Figure 1-3. Automatically adapting to change

Machine learning is particularly useful for solving problems that are too complex for traditional rule-based approaches or lack a known algorithm. Speech recognition is a prime example—while a simple program might distinguish “one” and “two” using high-pitch detection, this method does not scale to thousands of words spoken by diverse individuals in various environments and languages. Instead, the most effective approach today is to develop a machine learning model that learns from large datasets of recorded speech, enabling it to generalise across different speakers and conditions.

Machine learning enables humans to gain insights by analysing what models have learned(figure 1-4), though this can be challenging for some models. For example, a trained spam filter can reveal key words or word combinations that strongly indicate spam, sometimes uncovering unexpected correlations or emerging trends.
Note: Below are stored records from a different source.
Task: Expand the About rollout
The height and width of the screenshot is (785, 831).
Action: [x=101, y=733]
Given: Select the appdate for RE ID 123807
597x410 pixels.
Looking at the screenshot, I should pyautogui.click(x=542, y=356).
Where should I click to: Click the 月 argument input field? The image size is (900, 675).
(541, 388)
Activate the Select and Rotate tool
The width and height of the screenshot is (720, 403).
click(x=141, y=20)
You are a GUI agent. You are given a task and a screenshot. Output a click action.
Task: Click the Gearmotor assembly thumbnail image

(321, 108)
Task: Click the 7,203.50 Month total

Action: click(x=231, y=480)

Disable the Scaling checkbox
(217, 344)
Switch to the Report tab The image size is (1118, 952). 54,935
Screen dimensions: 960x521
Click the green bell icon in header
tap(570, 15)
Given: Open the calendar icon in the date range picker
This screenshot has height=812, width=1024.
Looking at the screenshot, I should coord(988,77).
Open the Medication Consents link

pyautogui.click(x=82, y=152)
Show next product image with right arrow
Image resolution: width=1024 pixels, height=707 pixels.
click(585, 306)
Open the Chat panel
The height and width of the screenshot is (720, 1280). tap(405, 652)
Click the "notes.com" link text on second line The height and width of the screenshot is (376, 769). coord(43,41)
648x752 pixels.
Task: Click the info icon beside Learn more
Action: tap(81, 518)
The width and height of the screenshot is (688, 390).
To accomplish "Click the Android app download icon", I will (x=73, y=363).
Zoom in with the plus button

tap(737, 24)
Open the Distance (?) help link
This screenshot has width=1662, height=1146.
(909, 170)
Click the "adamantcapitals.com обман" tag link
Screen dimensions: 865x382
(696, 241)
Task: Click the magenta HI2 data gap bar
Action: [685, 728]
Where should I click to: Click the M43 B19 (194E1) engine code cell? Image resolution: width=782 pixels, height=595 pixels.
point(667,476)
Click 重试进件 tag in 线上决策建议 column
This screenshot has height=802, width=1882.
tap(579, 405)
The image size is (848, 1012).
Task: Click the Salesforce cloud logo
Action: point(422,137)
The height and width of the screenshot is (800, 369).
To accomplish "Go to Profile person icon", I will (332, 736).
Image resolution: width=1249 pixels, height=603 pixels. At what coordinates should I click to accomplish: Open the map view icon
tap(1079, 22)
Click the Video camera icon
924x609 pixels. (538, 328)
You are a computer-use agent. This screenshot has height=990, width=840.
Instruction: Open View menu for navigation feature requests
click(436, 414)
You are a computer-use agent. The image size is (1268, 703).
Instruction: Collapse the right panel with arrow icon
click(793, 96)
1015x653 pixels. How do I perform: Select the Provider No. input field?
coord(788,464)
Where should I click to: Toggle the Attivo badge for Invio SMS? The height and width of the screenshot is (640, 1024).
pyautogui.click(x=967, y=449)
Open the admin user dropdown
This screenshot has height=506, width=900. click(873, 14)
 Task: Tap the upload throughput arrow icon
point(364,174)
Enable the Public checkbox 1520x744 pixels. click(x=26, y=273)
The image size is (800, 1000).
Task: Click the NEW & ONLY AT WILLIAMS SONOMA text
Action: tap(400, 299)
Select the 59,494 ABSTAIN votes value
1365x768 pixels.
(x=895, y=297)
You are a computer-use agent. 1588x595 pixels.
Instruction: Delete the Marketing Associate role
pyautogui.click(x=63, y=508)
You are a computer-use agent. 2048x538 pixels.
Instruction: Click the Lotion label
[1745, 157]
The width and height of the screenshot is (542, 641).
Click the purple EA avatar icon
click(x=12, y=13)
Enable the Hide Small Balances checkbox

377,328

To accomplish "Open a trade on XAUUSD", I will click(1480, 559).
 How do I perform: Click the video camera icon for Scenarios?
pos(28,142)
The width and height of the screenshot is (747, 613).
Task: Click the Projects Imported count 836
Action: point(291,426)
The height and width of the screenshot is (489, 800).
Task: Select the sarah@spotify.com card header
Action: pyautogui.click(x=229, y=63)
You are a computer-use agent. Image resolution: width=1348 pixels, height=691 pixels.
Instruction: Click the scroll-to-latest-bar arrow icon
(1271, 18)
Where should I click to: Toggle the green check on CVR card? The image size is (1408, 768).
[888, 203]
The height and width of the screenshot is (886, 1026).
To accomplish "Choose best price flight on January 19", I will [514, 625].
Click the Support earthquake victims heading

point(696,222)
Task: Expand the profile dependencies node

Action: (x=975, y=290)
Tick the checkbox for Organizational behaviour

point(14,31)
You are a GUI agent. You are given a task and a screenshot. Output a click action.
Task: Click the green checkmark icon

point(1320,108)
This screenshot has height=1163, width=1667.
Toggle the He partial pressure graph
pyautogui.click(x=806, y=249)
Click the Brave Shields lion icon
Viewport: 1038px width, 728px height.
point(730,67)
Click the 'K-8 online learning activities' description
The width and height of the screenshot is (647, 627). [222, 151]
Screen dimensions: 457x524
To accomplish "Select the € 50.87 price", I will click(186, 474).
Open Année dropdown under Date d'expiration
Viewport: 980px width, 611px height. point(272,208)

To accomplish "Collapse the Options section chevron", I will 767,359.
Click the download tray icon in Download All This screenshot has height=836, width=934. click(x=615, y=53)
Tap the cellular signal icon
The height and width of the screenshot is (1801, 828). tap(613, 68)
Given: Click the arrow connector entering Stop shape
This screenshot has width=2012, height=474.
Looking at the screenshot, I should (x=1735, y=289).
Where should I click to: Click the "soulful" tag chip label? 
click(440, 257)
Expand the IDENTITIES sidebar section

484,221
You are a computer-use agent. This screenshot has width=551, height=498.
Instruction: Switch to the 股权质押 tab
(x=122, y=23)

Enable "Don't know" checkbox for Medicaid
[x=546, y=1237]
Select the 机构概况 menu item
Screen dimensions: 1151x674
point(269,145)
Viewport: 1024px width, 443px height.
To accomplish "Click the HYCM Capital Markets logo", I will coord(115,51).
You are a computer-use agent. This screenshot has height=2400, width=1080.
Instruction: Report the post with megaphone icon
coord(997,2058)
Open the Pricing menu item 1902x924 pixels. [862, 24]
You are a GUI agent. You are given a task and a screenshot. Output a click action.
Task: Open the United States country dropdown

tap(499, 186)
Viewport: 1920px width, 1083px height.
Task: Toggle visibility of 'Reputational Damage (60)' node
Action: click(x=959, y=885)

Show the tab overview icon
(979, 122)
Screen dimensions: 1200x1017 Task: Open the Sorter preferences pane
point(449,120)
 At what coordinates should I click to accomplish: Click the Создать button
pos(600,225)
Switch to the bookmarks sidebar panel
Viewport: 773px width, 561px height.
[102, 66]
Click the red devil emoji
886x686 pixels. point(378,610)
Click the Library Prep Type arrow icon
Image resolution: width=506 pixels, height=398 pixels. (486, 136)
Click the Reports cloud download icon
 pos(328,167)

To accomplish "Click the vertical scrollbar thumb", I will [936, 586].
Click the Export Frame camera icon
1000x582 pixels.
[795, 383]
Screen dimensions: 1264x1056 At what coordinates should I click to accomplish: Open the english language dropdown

This process, known as data mining, is where machine learning excels, helping to identify hidden patterns in large datasets and leading to a deeper understanding of complex problems.

Figure 1-4. Machine learning can help humans learn

To summarise, machine learning is great for:

  • Problems for which existing colutions require a lot of fine-tuning or long lists for rules(a machine learning model can often simplofy code and perform better than the traditional approach)

  • Complex problems for which using a traditional approach yields no good solution (the best machine learning techniques can perhaps find a solution)

  • Fluctuating environments (a machine learning system can easily be retrained on new data, always keeping it up to date)

  • Getting insights about complex problems and large amounts of data

Examples of Applications

Let’s look at some concrete examples of machine learning tasks, along with the techniques that can tackle them:

Analyzing images of products on a production line to automatically classify them

  • This is image classification, typically performed using convolutional neural networks(CNNs).

Detecting tumors in brain scans

  • This is semantic image segmentation, where each pixel in the image is classified (as we want to determine the exact location and shape of tumors), typically using CNNs or transformers.

Automatically classifying news articles

  • This is natural language processing(NLP), and more specifically text classification, which can be tackled using recurrent neural networks(RNNs) and CNNs, but transformers work even better.

Creating a chatbot or a personal assistant

  • This involves many NLP components, including natural language understanding(NLU) and question-answering modules.

Forecasting your company’s revenue next year, based on many performance metrics

  • This is a regression task(i.e.,predicting values) that may be tackled using any regression model, such as a linear regression or polynomial regression model, a regression support vector machine, a regression random forest, or an artificial neural network. If you want to take into account sequences of past performance metrics, you may want to RNNs, CNNs, or transformers

Segmenting vlients based on their purchases so that you can design a different marketing strategy for each segment

  • This is clustering, which can be achieved using k-means, DBSCAN, and more.

Type of Machine Learning Systems

There are so many different types of machine learning systems that it is useful to classify them in broad categories, based on the following criteria:

  • How they are supervised during training (supervised, unsupervised, semi-supervised, self-supervised, and others)
  • Whether or not they can learn incrementally on the fly(online versus batch learning)
  • Whether they work by simply comparing new data points to known data points, or instead by detecting patterns in the training data and building a predictive model, much like scientist do(instance-based versus model-based learning)

These criteria are not exclusive; you can combine them in any way you like. For example, a state-of-the-art spam filter may learn on the fly using a deep neural network model trained using human-provided examples of spam and ham; this makes it an online, model-based, supervised learning system.